Syria says it shot down Turkish jet over Syrian water

Syria says it shot down Turkish jet over Syrian water

AMMAN - Reuters
Syria says it shot down Turkish jet over Syrian water

Syrian President Bashar Assad. AFP photo

Syria shot down a Turkish warplane over the Mediterranean yesterday and Ankara warned it would respond decisively to the incident that threatened to open a new international dimension in the 16-month revolt against Syrian President Bashar al-Assad.
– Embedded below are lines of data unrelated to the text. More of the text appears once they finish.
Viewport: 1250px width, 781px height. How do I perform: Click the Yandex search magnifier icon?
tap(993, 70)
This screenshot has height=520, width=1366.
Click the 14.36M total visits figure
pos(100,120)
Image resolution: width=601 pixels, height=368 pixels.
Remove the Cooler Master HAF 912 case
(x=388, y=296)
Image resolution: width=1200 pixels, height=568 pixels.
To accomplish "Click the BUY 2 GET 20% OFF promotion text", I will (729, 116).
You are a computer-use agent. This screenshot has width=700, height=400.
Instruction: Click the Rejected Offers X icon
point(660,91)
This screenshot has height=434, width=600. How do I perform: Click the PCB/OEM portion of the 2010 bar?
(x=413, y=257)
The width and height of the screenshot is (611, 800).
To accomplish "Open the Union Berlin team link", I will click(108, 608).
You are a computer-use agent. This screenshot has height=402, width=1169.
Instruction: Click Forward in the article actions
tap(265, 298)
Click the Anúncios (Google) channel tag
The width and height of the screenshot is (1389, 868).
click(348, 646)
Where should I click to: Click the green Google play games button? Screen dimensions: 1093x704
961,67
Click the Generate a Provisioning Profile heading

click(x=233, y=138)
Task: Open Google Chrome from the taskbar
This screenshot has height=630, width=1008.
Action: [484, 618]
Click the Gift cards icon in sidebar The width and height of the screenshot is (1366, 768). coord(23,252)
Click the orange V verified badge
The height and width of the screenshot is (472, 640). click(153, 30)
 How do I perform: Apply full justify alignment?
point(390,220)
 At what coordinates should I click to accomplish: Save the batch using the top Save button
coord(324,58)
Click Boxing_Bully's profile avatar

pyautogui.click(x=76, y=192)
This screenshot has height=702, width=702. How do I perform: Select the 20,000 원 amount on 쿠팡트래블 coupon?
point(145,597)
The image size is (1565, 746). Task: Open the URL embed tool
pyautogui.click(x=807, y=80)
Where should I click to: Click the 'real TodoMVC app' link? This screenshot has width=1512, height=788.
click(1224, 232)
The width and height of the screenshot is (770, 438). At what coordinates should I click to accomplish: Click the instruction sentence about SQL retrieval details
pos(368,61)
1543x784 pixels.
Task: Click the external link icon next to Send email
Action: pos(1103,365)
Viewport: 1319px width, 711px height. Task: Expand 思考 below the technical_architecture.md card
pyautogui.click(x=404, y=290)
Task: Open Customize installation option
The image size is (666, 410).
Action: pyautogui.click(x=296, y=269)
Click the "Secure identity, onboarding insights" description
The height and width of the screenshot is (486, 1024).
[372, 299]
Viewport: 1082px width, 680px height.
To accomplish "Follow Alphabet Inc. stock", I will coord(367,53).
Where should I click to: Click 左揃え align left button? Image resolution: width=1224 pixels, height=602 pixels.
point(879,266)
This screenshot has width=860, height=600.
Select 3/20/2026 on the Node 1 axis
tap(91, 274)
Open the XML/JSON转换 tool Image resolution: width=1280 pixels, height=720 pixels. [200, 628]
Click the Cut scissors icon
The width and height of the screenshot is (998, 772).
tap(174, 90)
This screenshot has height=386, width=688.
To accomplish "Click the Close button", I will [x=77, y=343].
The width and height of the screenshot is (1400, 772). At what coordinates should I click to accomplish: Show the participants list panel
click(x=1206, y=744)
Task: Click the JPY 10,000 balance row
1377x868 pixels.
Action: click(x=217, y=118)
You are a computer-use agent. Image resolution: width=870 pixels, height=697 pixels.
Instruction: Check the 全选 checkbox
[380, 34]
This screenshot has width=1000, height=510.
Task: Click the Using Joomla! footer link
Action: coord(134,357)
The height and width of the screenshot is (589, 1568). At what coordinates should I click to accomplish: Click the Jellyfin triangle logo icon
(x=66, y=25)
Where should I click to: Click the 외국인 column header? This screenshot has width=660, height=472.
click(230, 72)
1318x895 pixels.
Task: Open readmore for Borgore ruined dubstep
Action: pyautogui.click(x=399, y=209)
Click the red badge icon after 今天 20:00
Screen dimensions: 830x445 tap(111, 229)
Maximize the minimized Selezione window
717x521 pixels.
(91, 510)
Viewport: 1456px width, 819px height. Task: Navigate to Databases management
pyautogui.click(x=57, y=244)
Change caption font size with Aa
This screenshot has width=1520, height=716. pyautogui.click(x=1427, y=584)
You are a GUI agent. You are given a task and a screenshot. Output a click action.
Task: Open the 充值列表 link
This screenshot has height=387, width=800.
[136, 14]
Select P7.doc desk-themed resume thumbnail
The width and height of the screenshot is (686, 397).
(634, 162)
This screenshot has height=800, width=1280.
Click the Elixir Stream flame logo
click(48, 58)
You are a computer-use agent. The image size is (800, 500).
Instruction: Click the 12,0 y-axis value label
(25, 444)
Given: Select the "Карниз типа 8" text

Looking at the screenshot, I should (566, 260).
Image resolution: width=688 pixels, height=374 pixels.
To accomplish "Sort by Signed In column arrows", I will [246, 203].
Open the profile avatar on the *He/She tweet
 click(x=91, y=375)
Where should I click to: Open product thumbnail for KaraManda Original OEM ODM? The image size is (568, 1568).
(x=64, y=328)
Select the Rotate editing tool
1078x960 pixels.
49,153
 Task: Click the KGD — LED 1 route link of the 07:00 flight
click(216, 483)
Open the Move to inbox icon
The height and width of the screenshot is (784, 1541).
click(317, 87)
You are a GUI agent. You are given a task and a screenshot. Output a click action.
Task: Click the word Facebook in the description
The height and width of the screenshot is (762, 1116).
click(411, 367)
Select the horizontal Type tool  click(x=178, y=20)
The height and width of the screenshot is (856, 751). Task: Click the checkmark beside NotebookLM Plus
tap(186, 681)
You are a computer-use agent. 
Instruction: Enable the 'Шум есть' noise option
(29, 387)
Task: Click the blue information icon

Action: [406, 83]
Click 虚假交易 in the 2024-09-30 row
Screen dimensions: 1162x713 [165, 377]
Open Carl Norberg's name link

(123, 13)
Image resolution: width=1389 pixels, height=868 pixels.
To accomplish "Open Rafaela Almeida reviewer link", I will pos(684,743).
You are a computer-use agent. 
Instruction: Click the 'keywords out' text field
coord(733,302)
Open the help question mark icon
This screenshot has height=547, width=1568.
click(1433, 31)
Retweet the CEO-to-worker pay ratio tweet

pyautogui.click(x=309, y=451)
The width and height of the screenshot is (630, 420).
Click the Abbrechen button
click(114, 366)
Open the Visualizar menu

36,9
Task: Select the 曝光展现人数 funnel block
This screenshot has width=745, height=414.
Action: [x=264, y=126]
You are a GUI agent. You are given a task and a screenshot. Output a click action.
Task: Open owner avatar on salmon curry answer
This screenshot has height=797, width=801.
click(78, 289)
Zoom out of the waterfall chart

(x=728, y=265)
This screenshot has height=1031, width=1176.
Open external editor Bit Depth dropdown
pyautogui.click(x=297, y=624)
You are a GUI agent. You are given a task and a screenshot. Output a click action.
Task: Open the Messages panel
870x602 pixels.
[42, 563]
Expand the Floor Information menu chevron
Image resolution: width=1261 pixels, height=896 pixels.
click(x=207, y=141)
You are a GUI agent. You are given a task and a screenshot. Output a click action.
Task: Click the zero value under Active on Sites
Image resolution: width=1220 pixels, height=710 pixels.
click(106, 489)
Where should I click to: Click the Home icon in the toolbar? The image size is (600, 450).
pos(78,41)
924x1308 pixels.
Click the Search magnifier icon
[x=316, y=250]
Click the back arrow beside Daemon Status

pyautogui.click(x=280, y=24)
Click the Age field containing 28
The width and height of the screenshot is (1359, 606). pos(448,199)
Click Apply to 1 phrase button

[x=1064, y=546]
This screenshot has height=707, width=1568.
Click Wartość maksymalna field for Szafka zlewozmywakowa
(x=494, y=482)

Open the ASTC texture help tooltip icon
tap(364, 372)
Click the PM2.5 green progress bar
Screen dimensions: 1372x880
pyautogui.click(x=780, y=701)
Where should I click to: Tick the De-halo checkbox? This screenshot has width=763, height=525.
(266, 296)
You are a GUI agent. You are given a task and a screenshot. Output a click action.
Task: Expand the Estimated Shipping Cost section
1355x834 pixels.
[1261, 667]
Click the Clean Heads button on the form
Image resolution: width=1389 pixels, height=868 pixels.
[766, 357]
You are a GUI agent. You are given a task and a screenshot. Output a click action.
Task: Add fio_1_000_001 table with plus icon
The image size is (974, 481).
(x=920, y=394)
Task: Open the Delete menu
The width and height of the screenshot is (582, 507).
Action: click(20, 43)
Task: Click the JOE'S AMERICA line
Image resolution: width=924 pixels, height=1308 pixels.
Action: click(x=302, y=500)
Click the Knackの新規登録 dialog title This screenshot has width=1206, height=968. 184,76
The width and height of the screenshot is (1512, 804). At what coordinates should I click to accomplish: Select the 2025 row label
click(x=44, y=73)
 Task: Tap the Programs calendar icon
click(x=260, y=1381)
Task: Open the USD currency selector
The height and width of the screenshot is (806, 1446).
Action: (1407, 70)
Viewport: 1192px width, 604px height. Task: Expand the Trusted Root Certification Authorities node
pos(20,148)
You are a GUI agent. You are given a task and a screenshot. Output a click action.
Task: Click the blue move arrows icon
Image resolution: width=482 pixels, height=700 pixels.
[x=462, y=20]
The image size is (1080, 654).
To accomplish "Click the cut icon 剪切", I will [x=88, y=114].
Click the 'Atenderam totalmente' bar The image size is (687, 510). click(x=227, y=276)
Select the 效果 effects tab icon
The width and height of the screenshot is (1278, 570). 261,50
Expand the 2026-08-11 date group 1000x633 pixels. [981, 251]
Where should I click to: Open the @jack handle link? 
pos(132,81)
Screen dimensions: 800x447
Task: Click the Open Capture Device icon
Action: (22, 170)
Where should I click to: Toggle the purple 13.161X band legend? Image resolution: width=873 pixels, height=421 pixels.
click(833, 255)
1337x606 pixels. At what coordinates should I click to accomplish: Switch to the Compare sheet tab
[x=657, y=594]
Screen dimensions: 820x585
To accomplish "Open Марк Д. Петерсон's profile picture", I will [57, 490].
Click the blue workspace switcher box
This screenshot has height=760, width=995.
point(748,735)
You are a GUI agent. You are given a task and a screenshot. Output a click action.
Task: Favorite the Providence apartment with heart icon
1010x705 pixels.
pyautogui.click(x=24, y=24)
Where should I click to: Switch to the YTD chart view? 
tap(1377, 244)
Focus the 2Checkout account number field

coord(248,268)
Syria said the Turkish aircraft was flying low, well inside Syrian territorial waters when it was shot down.
 
With the second biggest army in NATO, a force hardened by nearly 30 years of fighting Kurdish rebels, Turkey would be a formidable foe for the Syrian army which is already struggling to put down a 16-month-old revolt. But Prime Minister Tayyip Erdogan's initial comments and subsequent statement on the downing of the F-4 jet were measured in tone. He said Turkish and Syrian forces were working together to search for the two missing crew of the aircraft.
 
"As a result of information obtained from the evaluation of our concerned institutions and from within the joint search and rescue operations with Syria, it is understood that our plane was brought down by Syria," Erdogan's office said in a statement.
 
"Turkey will present its final stance after the incident has been fully brought to light and decisively take the necessary steps," the office said after a two-hour emergency meeting between prime minister, the chief of general staff, the defence, interior and foreign ministers, the head of national intelligence and the commander of the air force.
 
Turkish media had reported earlier that Syria had apologised for the incident, but Erdogan made no mention of any apology.
 
Violence raged unabated inside Syria, which appears to be sliding into a sectarian-tinged civil war pitting majority Sunni Muslims against Assad's minority Alawite sect. Turkey fears the fighting if unchecked could unleash a flood of refugees over its own border and ignite regional sectarian conflict.
 
Ankara, which had drawn close to Syria before the uprising against Assad, turned against the Syrian leader when he responded violently to pro-democracy protests inspired by popular upheavals elsewhere in the Arab world. Turkey now gives refuge to the rebel Free Syrian Army on its frontier with Syria.
 
Erdogan, whose emnity with Assad has assumed a strongly personal nature, gave no hint what action he might contemplate.
 
A statement by the Syrian military said the Turkish plane was flying low, just one kilometre off the Syrian coast, when it was hit by anti-aircraft fire. The plane fell in Syrian waters 10 kilometers west of the village of Um al-Touyour. 
 
"The navy of the two countries have established contact. Syrian naval vessels are participating along with the Turkish side in the search operation for the missing pilots," it said.
 
Syria has some of the most sophisticated air defences in the Middle East, supplied by Russia.
 
Turkish state television interviewed witnesses on the country's Mediterranean coast, near the Syrian border, who said they saw two low-flying fighter jets pass overhead in the morning in the direction of Syrian waters but only one return. Ankara has previously floated the possibility of setting up some kind of safe haven or humanitarian corridor inside Syria, which would entail military intervention, but has said it would undertake no such action without U.N. Security Council approval.